### Bagian Dokumen
• • • • • • •

Dalam sejarah indonesia khususnya dijawa ada istilah "wong jowo lan wong cino" dimana istilah ini baru muncul selama penjajahan belanda.
Dimasa lampau(sebelum penjajahan belanda) penduduk/masyarakat/suku jawa selalu menyatakan/mengatakan sebagai masyarakat keturunan tiongkok dan bangga karenanya, hal tersebut dapat dilihat dalam catatan-catatan awal para penulis portugis berdasarkan pernyataan masyarakat jawa itu sendiri, selain itu catatan Ma Huan dalam Ying Yai Sheng Lang juga menjelaskan secara jelas bahwa leluhur penduduk jawa itu leluhurnya berasal dari tiongkok dimasa dinasti Tang dengan menulisnya dengan Tang-Ren(orang tiongkok dimasa dinasti Tang).
Hal tersebut tentulah bukan isapan jempol semata, fakta yang bisa dibuktikan adalah nasab silsilah keluarga Gus Dur, dimana leluhurnya (kakek buyut) berasal dari tiongkok asli yang diakui secara resmi oleh pemerintah tiongkok setelah melakukan serangkaian riset dan pengecekan catatan kuno di tiongkok, jadi secara fakta silsilah Gus Dur dan keluarganya masih keturunan tiongkok tetapi beliau juga diakui sebagai orang jawa atau "wong jowo" yang sudah turun temurun dijawa dan sudah njawani.
Dari fakta tersebut bisa dijadikan tolak ukur bahwa istilah "wong jowo" sebenarnya orang keturunan tiongkok yang sudah menetap dan turun temurun di jawa, sedangkan istilah "wong cino" baru muncul selama penjajahan belanda untuk melabeli pendatang baru dari tiongkok, jadi secara garis besar baik wong jowo maupun wong cino itu sama-sama keturunan tiongkok.
Lalu bagaimana sejarah dikotomi/pemisahan masyarakat keturunan tiongkok dijawa menjadi "wong jowo lan wong cino" terjadi?, berikut penjelasan sejarah dikotomi/pemisahan tersebut terjadi...
Devide Et Empera pada keturunan tiongkok "Wong Jowo Lan Wong Cino"
Geger pacinan pada tahun 1740 merupakan tragedi berdarah bagi Bangsa yang banyak memakan korban yang tercatat didalam sejarah sebanyak lebih dari 10.000 orang Tionghoa belum lagi korban dari pihak lain.
Upaya Belanda dalam memecah belah bangsa terus dilanjutkan yang kemudian tersebutlah atau tercetuslah "Dikotomi" antara "Cina" dengan "Jawa", antara "Pribumi" dengan Non-Pribumi".

• • • • • • •

[Catatan data]
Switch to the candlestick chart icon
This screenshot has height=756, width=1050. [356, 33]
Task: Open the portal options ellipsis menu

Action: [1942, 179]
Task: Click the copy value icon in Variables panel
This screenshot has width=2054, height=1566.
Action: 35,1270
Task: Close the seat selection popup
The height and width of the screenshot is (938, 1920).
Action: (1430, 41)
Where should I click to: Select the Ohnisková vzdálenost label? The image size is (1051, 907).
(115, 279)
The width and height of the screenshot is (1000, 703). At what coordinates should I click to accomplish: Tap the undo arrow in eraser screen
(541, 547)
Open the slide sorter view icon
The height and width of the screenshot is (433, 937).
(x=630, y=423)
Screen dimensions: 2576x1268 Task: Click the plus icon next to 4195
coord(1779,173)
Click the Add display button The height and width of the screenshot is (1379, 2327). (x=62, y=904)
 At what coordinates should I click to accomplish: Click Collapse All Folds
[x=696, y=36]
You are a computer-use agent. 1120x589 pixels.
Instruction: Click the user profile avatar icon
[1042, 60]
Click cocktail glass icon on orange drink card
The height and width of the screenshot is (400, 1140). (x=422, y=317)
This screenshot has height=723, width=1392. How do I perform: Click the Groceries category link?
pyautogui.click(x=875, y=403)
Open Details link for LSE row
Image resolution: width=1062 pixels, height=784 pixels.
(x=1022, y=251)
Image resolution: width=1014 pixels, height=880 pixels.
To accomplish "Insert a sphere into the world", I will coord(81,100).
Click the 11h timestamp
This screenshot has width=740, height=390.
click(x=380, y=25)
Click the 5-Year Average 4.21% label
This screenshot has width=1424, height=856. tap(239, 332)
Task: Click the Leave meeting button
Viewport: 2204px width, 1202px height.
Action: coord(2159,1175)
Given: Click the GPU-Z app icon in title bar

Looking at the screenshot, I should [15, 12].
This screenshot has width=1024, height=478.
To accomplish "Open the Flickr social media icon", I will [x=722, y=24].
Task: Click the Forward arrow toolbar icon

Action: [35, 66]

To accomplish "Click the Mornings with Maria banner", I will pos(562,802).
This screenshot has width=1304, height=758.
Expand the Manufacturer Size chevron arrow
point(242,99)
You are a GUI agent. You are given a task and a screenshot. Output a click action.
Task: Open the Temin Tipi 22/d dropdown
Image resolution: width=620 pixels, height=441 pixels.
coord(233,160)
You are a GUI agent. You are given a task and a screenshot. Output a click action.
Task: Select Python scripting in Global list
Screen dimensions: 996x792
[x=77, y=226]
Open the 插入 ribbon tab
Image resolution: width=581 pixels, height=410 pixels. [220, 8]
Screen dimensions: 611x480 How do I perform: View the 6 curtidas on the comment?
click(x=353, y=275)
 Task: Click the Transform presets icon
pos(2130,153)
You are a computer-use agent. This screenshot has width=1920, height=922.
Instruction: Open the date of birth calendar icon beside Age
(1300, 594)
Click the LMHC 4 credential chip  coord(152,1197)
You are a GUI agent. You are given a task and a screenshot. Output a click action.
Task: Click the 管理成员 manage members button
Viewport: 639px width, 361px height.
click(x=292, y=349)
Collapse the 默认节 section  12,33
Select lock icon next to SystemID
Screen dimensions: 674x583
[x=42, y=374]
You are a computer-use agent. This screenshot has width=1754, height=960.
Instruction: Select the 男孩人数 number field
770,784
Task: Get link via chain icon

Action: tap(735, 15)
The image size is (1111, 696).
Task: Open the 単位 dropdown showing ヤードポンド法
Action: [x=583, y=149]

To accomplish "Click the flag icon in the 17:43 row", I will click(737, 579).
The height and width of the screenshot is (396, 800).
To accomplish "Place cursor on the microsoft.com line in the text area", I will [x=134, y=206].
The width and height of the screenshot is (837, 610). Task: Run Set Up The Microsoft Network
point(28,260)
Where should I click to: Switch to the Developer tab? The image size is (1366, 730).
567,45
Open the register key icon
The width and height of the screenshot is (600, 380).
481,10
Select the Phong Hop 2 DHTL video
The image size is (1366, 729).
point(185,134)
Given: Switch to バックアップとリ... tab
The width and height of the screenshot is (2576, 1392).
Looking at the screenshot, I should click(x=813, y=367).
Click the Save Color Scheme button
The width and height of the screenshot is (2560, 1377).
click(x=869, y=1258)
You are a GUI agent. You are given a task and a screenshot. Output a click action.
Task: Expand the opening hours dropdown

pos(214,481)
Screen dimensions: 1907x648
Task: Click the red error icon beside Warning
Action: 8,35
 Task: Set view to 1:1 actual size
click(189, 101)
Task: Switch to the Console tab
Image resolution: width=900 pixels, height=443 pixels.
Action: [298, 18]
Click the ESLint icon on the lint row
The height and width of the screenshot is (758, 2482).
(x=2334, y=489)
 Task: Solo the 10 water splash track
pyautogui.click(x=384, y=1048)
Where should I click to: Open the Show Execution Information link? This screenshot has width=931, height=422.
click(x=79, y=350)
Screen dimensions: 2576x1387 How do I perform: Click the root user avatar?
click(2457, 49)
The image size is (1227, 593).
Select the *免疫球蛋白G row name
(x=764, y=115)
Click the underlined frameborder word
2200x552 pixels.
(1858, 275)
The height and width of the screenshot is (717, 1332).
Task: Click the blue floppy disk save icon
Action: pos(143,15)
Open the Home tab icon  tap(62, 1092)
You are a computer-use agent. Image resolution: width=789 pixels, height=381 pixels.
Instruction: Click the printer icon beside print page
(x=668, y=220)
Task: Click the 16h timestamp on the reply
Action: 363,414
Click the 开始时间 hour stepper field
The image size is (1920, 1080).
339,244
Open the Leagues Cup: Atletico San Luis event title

• • • • • • •

### Petunjuk Tugas 1
Tentukan apakah tiap pernyataan berikut sesuai dengan teks tentang istilah wong jowo dan wong cino di atas. Jawab ya atau tidak, lalu kutip kata-kata dari teks yang menjadi penentunya. (a) Istilah "wong jowo lan wong cino" sudah ada sebelum penjajahan Belanda. (b) Geger pacinan terjadi pada tahun 1740. (c) Korban orang Tionghoa yang tercatat dalam sejarah kurang dari 10.000 orang.
### Petunjuk Tugas 2
Salin ulang tanpa perubahan seluruh bagian teks tentang istilah wong jowo dan wong cino, mulai dari "Dalam sejarah indonesia" sampai ke "dimasa dinasti Tang).".
### Petunjuk Tugas 3
Teruskan teks tentang istilah wong jowo dan wong cino, dimulai setelah kalimat terakhirnya.

### Hasil Tugas 1
(a) Tidak. "istilah ini baru muncul selama penjajahan belanda"
(b) Ya. "Geger pacinan pada tahun 1740"
(c) Tidak. "sebanyak lebih dari 10.000 orang Tionghoa"

### Hasil Tugas 2
Dalam sejarah indonesia khususnya dijawa ada istilah "wong jowo lan wong cino" dimana istilah ini baru muncul selama penjajahan belanda.
Dimasa lampau(sebelum penjajahan belanda) penduduk/masyarakat/suku jawa selalu menyatakan/mengatakan sebagai masyarakat keturunan tiongkok dan bangga karenanya, hal tersebut dapat dilihat dalam catatan-catatan awal para penulis portugis berdasarkan pernyataan masyarakat jawa itu sendiri, selain itu catatan Ma Huan dalam Ying Yai Sheng Lang juga menjelaskan secara jelas bahwa leluhur penduduk jawa itu leluhurnya berasal dari tiongkok dimasa dinasti Tang dengan menulisnya dengan Tang-Ren(orang tiongkok dimasa dinasti Tang).

### Hasil Tugas 3
Dari sinilah penyebutan penggunaan kata atau istilah "JAWA" atau "JAVA" yang keluar dari pihak Belanda untuk membedakan dengan orang "CINA" atau Tionghoa yang baru datang (sebagai imigran pada masa pemerintahan Belanda) dengan orang tiongkok yang sudah bergenerasi di jawa yang dilabeli dengan "JAWA".
Penggunaan istilah kata antara "JAWA" dengan "CINA" tanpa sadar telah digunakan pada masa Kesultanan Surakarta oleh Ronggowarsito (1845-1873) yang ditulis dalam karyanya dengan kalimat.. :
"Wong Jowo kari separo...
"Wong Cino kari sajodo...
"Londo ne Gela-gelo...
Tulisan narasi ini merupakan kiasan atas kejadian Geger Pacinaan, yang memakan banyak korban jiwa dari pihak Imigran baru dari Tionghoa dan juga bagi orang Jawa-nya sendiri, dengan pihak Belanda sebagai penontonnya.
Siasat memecah belah bangsa yang merupakan warisan strategi Belanda masih digunakan juga pada Masa Era Orde Baru yang awal kekuasaannya dibantu oleh pihak Amerika dengan agen-agen CIA yang berada di Indonesia.
Pemikiran ini masih terus berlanjut hingga saat ini tanpa disadari dikotomi ini masih terus digunakan antara :
PRIBUMI - NON PRIBUMI, WARGA ASLI - TIDAK ASLI yang kemudian menjadi berkembang termasuk ajaran-ajarannya AJARAN ASLI - AJARAN TIDAK ASLI.
Oleh.
真 皓腦內
Jan Honone/Zhen Haonuonei.
Editor.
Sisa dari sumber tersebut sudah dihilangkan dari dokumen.